Last year hoards of protesters took to the streets of Seattle to exact justice on globalization and the World Trade Organization.
But according to ralliers, the media misportrayed them as violent and disorganized.
And a year later, with the battle still raging, a new book seeks to tell the “real story.”
Compiling anecdotes and essays of protesters, “Globalize This!” aims to change people perceptions of the protests, and educate them about this ongoing battle, giving voice to those who some feel the media stifled.
Between Nov. 30 and Dec. 3, 1999, about 50,000 protestors converged on Seattle seeking to shut down meetings of the World Trade Organization.
And according to essayists in “Globalize This!” the experience was spiritual, revolutionary, and most of all, successful. Medea Benjamin writes, “The labor, human rights, and environmental movements succeeded through militant direct action in shutting down the first day of the WTO conference.” The real power of the Seattle protests was that “the protests turned the WTO from an obscure acronym into a household name.” Similarly, “Globalize This!” further explains the battle against the WTO, detailing the past, present and future of what Seattle exposed to millions.
“Globalize This!” is a political book with specific goals. The articles are often strongly worded and convincing, but lack specific evidence to back them up. The essays that are complete and thoroughly proven are very powerful. If this book achieves its goals of educating the masses about the crimes of the WTO and the power of the resistance against it, the propositions in the final chapter are a step closer to being realized.
The protesters represented a myriad of organizations, beliefs, races, cultures and causes. William Greider, in his essay “It’s time to Go on the Offensive. Here’s how,” recalled seeing a group of young activists dressed as sea turtles marching alongside a group of truck drivers from a teamsters union.
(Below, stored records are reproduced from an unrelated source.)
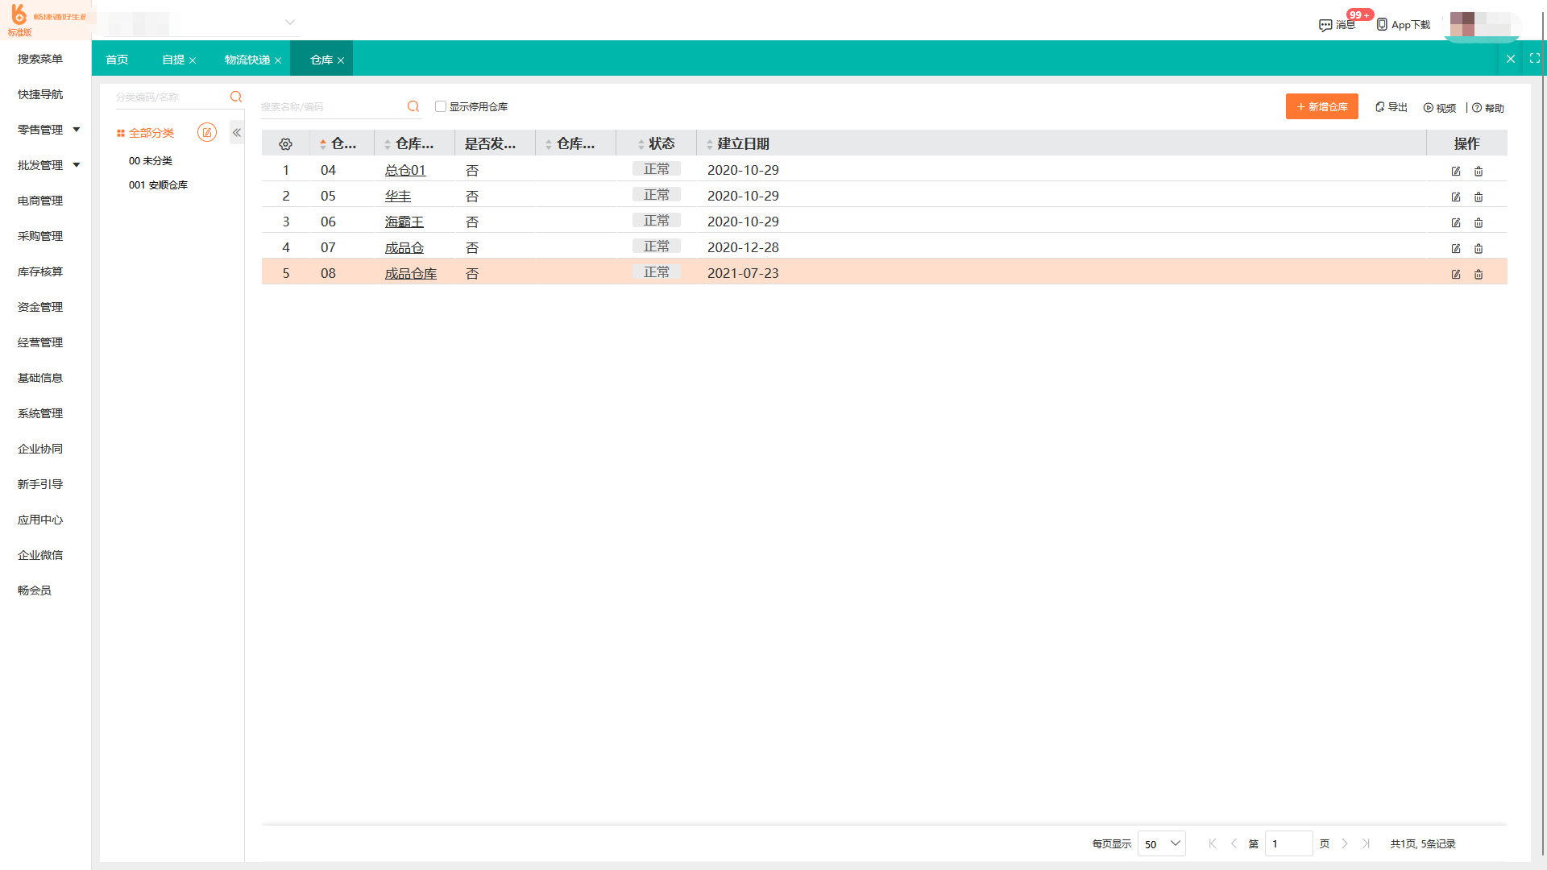This screenshot has height=870, width=1547.
Task: Expand 物流流通 top navigation menu
Action: coord(247,60)
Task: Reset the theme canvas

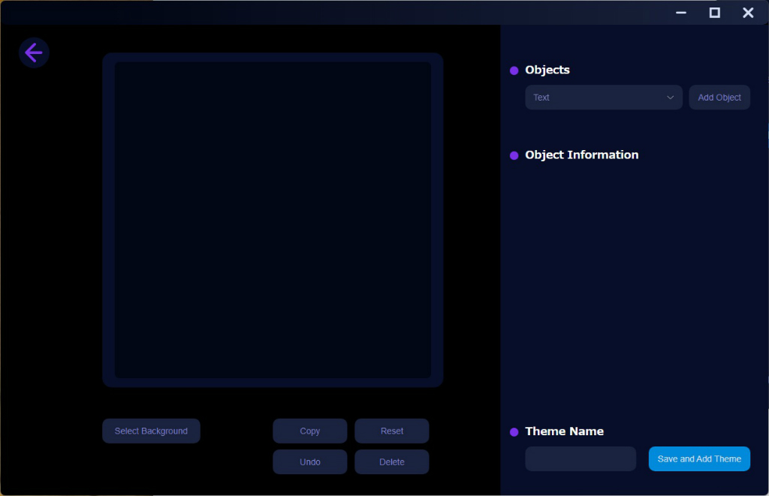Action: [392, 431]
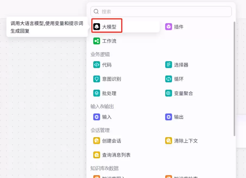This screenshot has height=178, width=246.
Task: Click the 代码 node icon
Action: pos(97,65)
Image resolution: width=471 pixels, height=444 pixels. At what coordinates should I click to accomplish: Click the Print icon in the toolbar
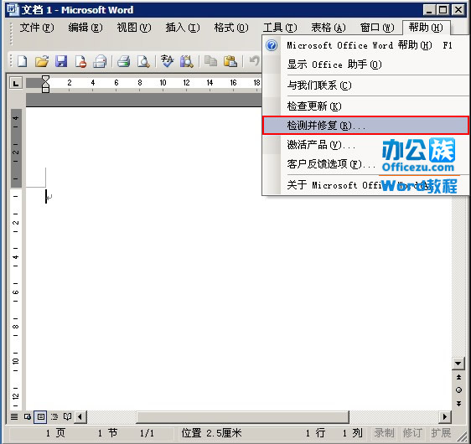(123, 61)
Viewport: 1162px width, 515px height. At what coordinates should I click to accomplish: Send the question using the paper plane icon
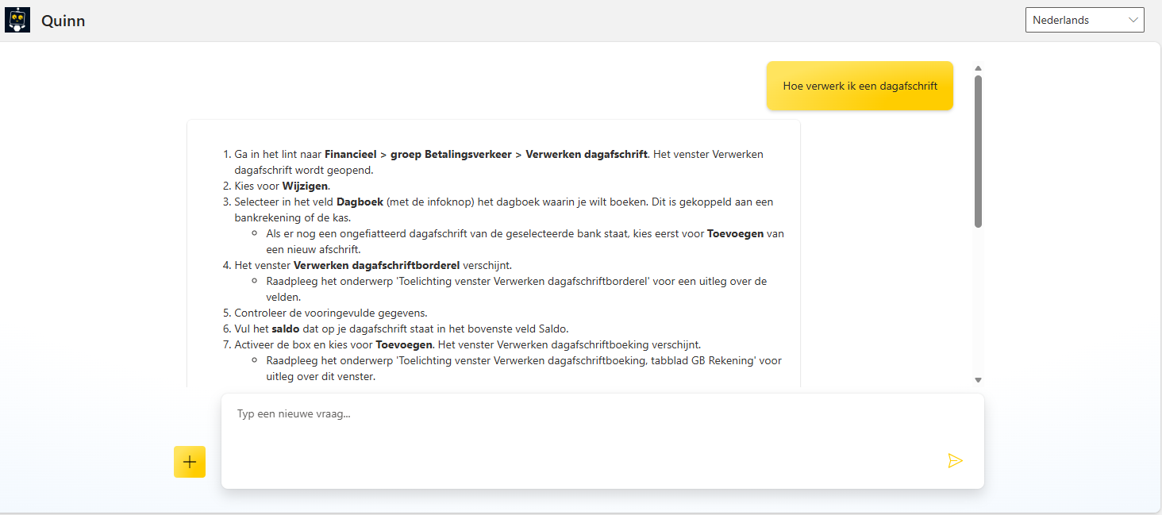[x=955, y=460]
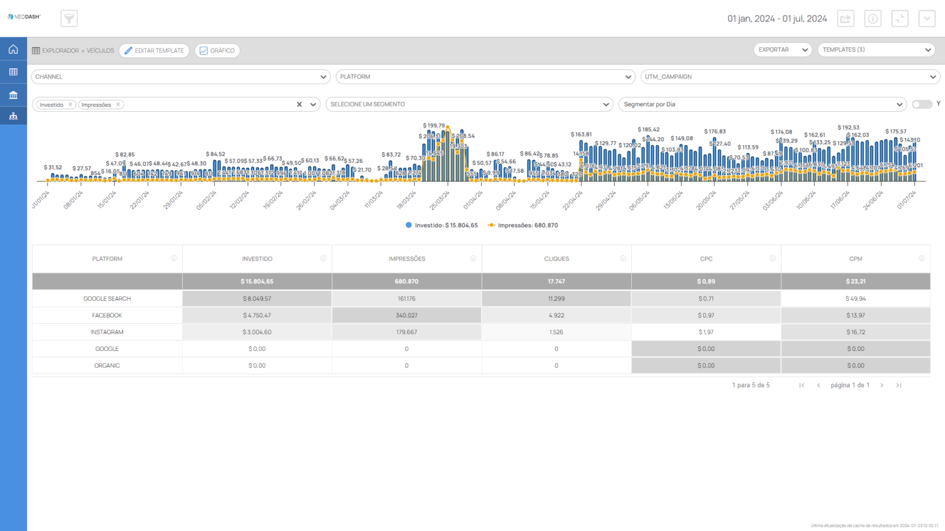Remove the Investido metric tag
Viewport: 945px width, 531px height.
point(71,104)
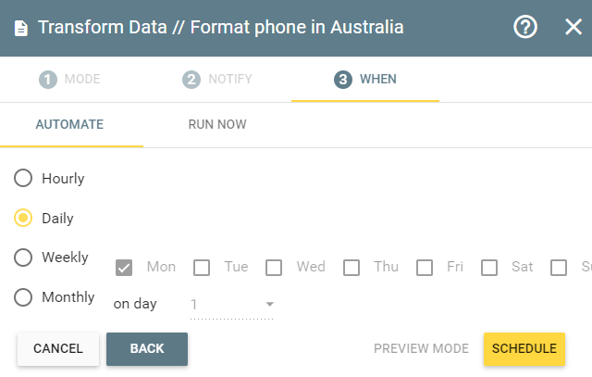Select step 3 When circle
Viewport: 592px width, 377px height.
click(x=343, y=80)
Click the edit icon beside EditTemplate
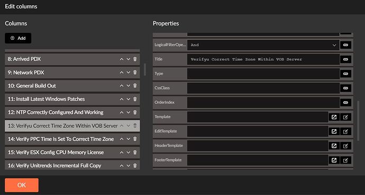The width and height of the screenshot is (365, 195). [345, 131]
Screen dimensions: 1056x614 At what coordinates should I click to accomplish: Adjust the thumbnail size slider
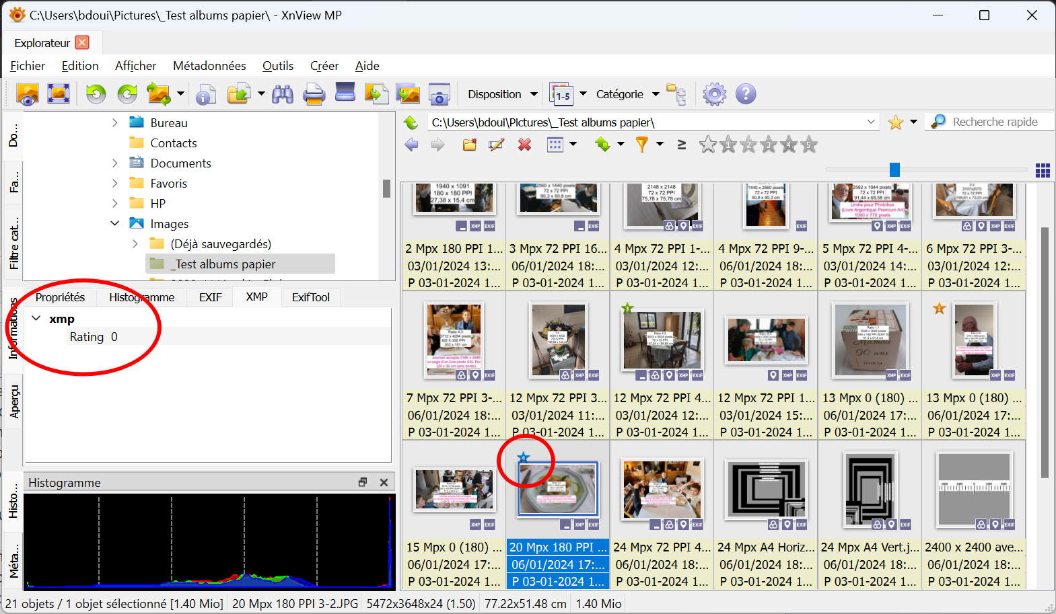[894, 169]
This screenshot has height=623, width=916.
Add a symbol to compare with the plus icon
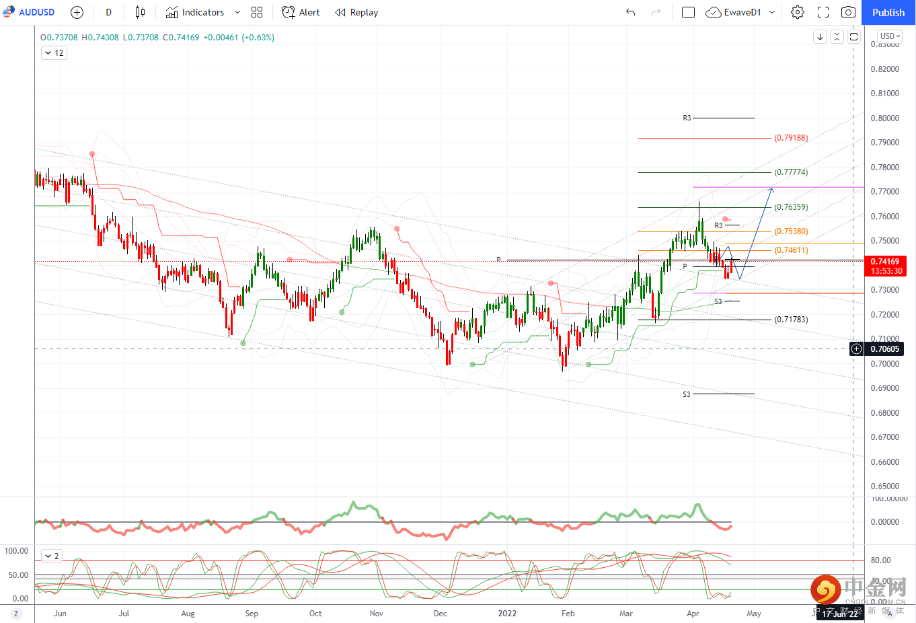point(77,12)
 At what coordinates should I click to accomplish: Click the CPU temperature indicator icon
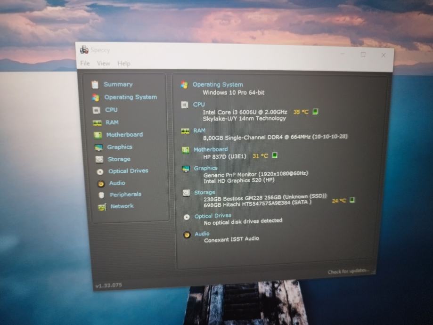[316, 112]
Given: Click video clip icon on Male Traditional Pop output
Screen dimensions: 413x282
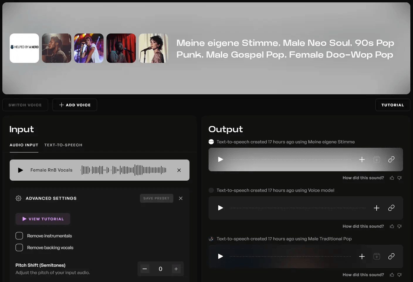Looking at the screenshot, I should [x=377, y=256].

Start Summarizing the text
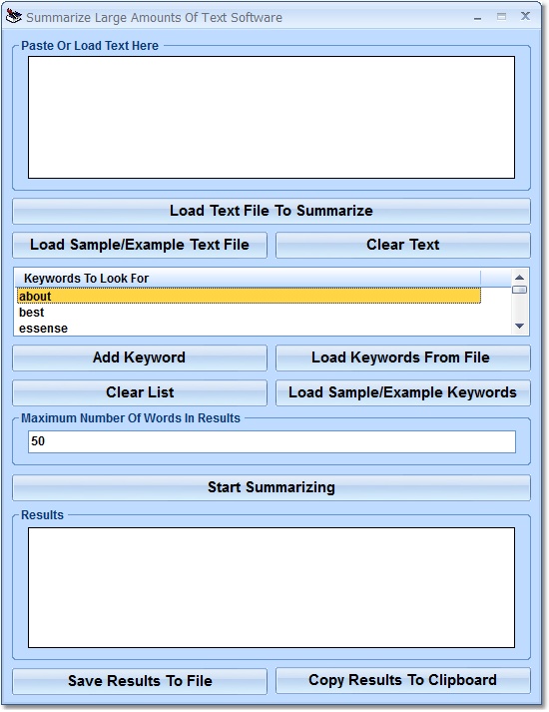tap(272, 487)
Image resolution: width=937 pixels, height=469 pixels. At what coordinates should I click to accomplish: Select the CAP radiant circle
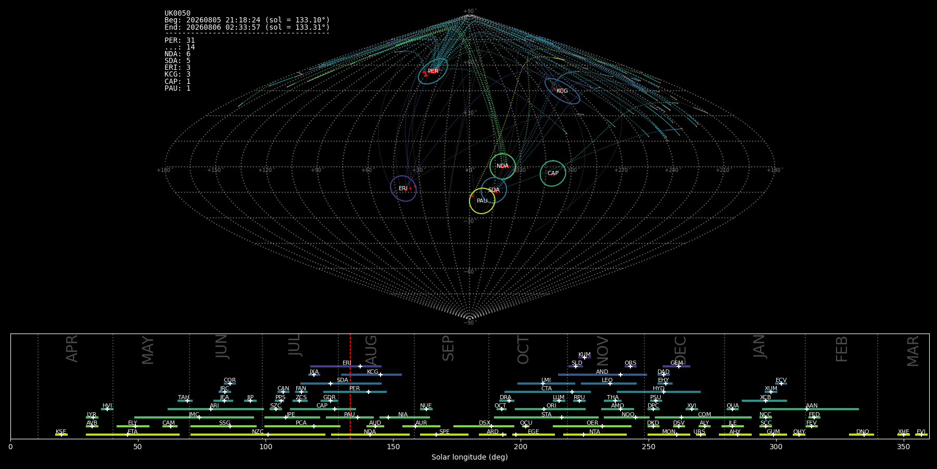[553, 174]
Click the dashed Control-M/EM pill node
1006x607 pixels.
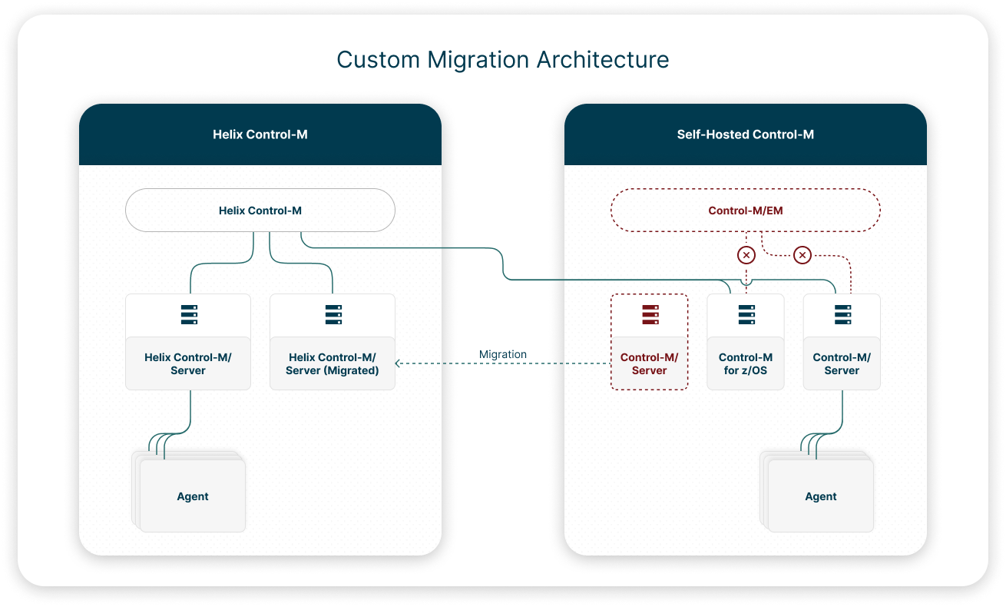[745, 211]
The unity of such diverse causes, from environmental concerns to labor union protests, according to Greider, “suggests the flavor of this loose-jointed new movement.”
The editors, Kevin Danaher and Robert Burbach, chose a variety of voices to tell the story of Seattle. “Globalize This!” includes articles, personal essays, declarations and specific demands for the future. Contributors include professors, writers, journalists and activists.
The book begins with a section about the protests themselves. The contributors told moving stories of police brutality, activist unity and courageous, nonviolent demonstrations. Most of the protesters had finished training sessions in non-violent protesting and organization. There was no centralized power, instead an intricate web of cell phones and pagers kept thousands united. Groups were organized and assigned to certain areas of the city. Their goal was to prevent the WTO delegates from reaching the Convention Center. With each group able to make its own decisions, they were more apt to withstand police brutality. Starhawk, a nonviolence trainer, writes, “No authoritative figure could have compelled people to hold a blockade line while being tear-gassed—but empowered people, free to make their own decisions, did choose to do that.”
Seattle police became uncontrolled and unreasonable. The attacked seated protestors with clubs, tear-gas, and rubber bullets. Activists would be sprayed with pepper spray, and then the police would rub the spray into their eyes, enhancing the painful effects.
The second part of “Globalize This!” tracks the complaints against the WTO and the history of the organizations. The major criticisms against the WTO are that it is undemocratic, harmful to poor people of Third World countries, undermining human rights and public health, and widening the gap between the rich and the poor. Vandana Shiva writes, “the national elites have formed a new alliance with global corporations. They want and need the WTO because WTO rules offer them protectionism from the people and insulation from democracy.”
The book concludes with a series of calls to action and prescriptions for amending the damages. Detailed new economic strategies for world trade are outlined, based on “the life cycle instead of the money cycle,” write the editors.